The problem asks for the centroid of the region "bounded below by the $x$-axis and above by the ellipse". This means we are only looking at the *top half* of the ellipse. This shape is called a semi-ellipse!

Now, let's find its balance point, called the centroid, which has coordinates $(\bar{x}, \bar{y})$.

1. **Finding the x-coordinate ($\bar{x}$):**
Look at our semi-ellipse. It's perfectly symmetrical from left to right, isn't it? The left side is exactly the same as the right side. When a shape is perfectly symmetrical like this, its balance point will be right on the line of symmetry. In this case, the y-axis (where $x=0$) is the line of symmetry. So, the x-coordinate of the centroid must be $0$.
$\bar{x} = 0$.

2. **Finding the y-coordinate ($\bar{y}$):**
For the y-coordinate, we use a known formula for the centroid of a semi-ellipse. Just like how we know the area of a circle or a triangle, there's a formula for the centroid of a semi-ellipse.

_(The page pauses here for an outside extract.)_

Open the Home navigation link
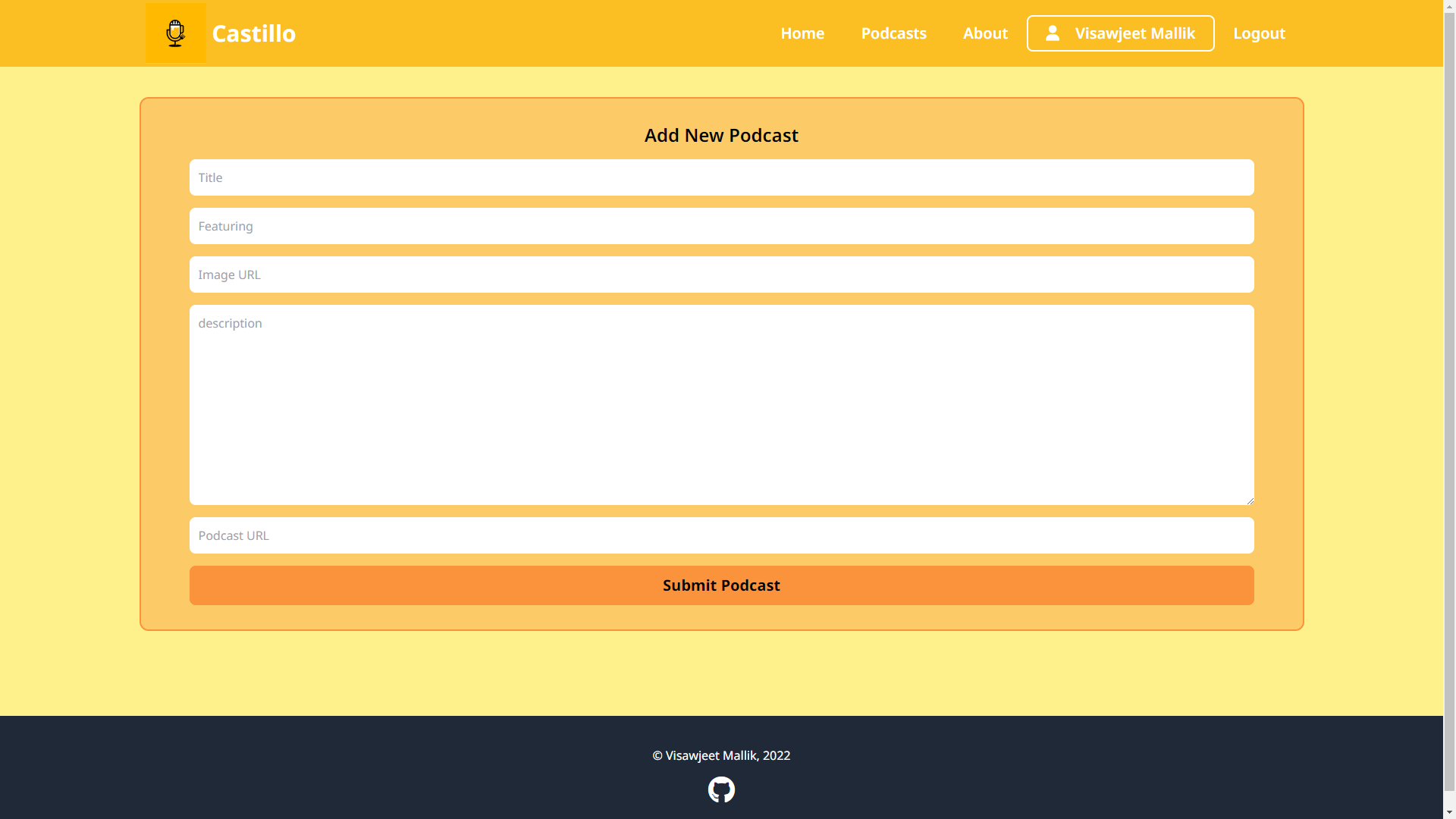Screen dimensions: 1456x819 pos(802,33)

For a semi-ellipse with height $b$ (which is the distance from the flat base to the top), the y-coordinate of its centroid is $\frac{4b}{3\pi}$ from its base.
In our case, the height of the semi-ellipse from the x-axis is $b=4$.
So, we plug $b=4$ into the formula:
$\bar{y} = \frac{4 \times 4}{3\pi} = \frac{16}{3\pi}$.

Putting it all together, the centroid of the region is $(0, \frac{16}{3\pi})$.

Alternative answer

Answer: The centroid of the region is $(0, \frac{16}{3\pi})$. Explain
This is a question about finding the centroid (the balance point) of a shape, specifically the top half of an ellipse. . The solving step is:

First, I looked at the ellipse's equation: $\frac{x^2}{9} + \frac{y^2}{16} = 1$. This looks like $\frac{x^2}{a^2} + \frac{y^2}{b^2} = 1$, where $a=3$ and $b=4$. This tells me how wide and tall the ellipse is. Since it's "bounded below by the x-axis and above by the ellipse," it means we're only looking at the top half of this ellipse!

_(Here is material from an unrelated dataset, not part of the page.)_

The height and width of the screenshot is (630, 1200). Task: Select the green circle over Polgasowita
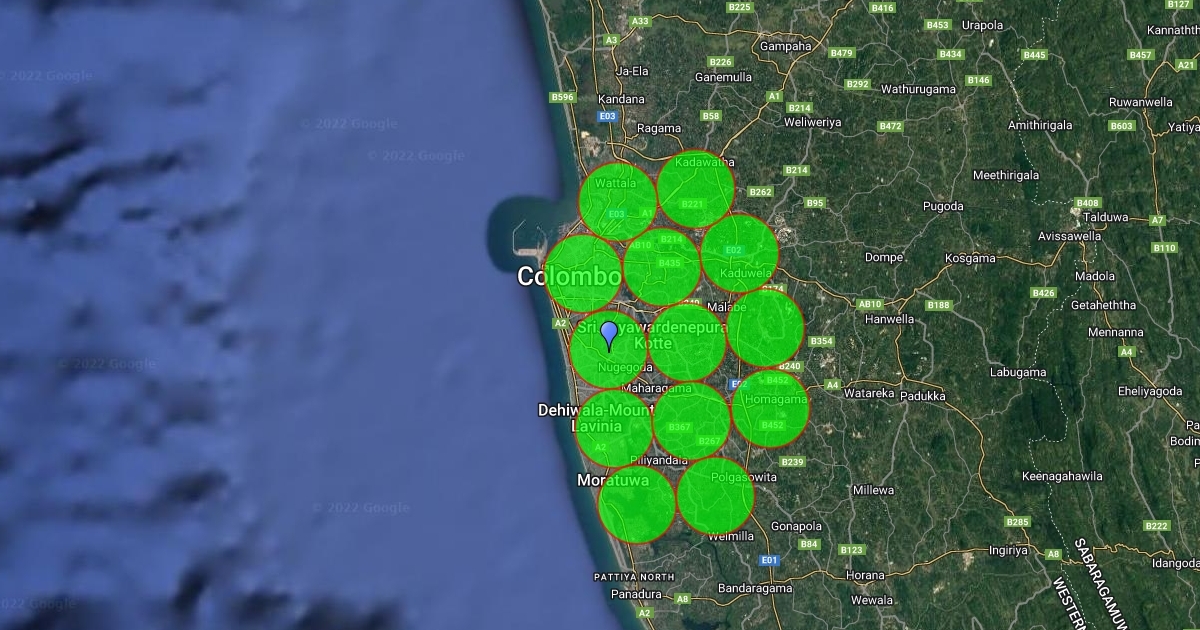pyautogui.click(x=715, y=496)
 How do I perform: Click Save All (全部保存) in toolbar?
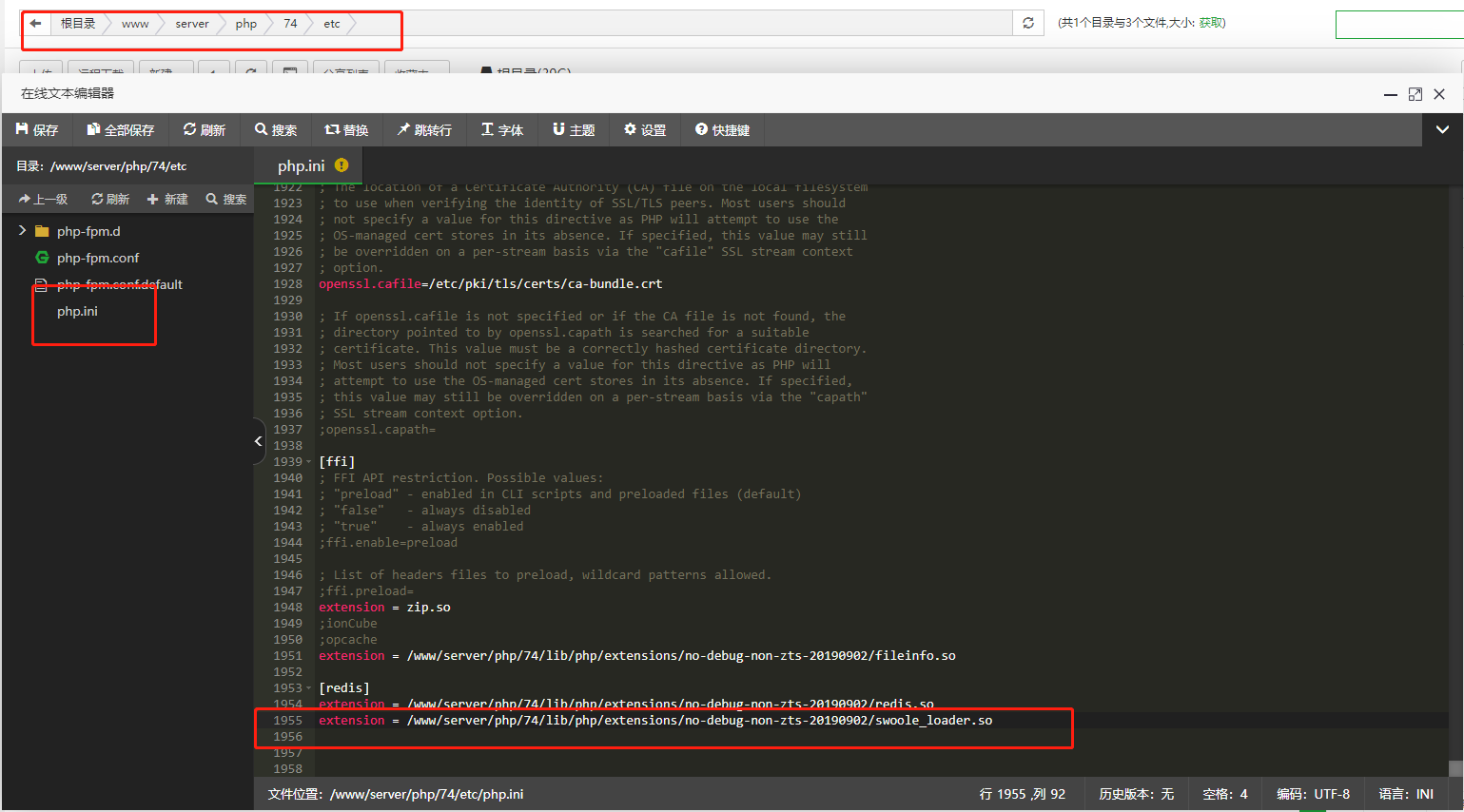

1. **Finding the x-coordinate ($\bar{x}$):** I noticed that this half-ellipse is perfectly symmetrical from left to right. If you cut it out and tried to balance it on a pencil, the balance point would have to be exactly in the middle along the x-axis, which is 0. So, $\bar{x} = 0$. Easy!

2. **Finding the y-coordinate ($\bar{y}$):** This is where it gets a little trickier, but I remember a cool trick (or formula!) for shapes like this. For a semi-ellipse (which is what we have!), the y-coordinate of its centroid can be found using the formula $\frac{4b}{3\pi}$. Here, 'b' is like the height of our semi-ellipse, which from the equation, we know is 4.

3. **Putting it all together:** So, I just plug $b=4$ into the formula:
$\bar{y} = \frac{4 \times 4}{3\pi} = \frac{16}{3\pi}$.

And that's it! The centroid, or balance point, is right at $(0, \frac{16}{3\pi})$. It's neat how knowing those special formulas can make tough problems simple!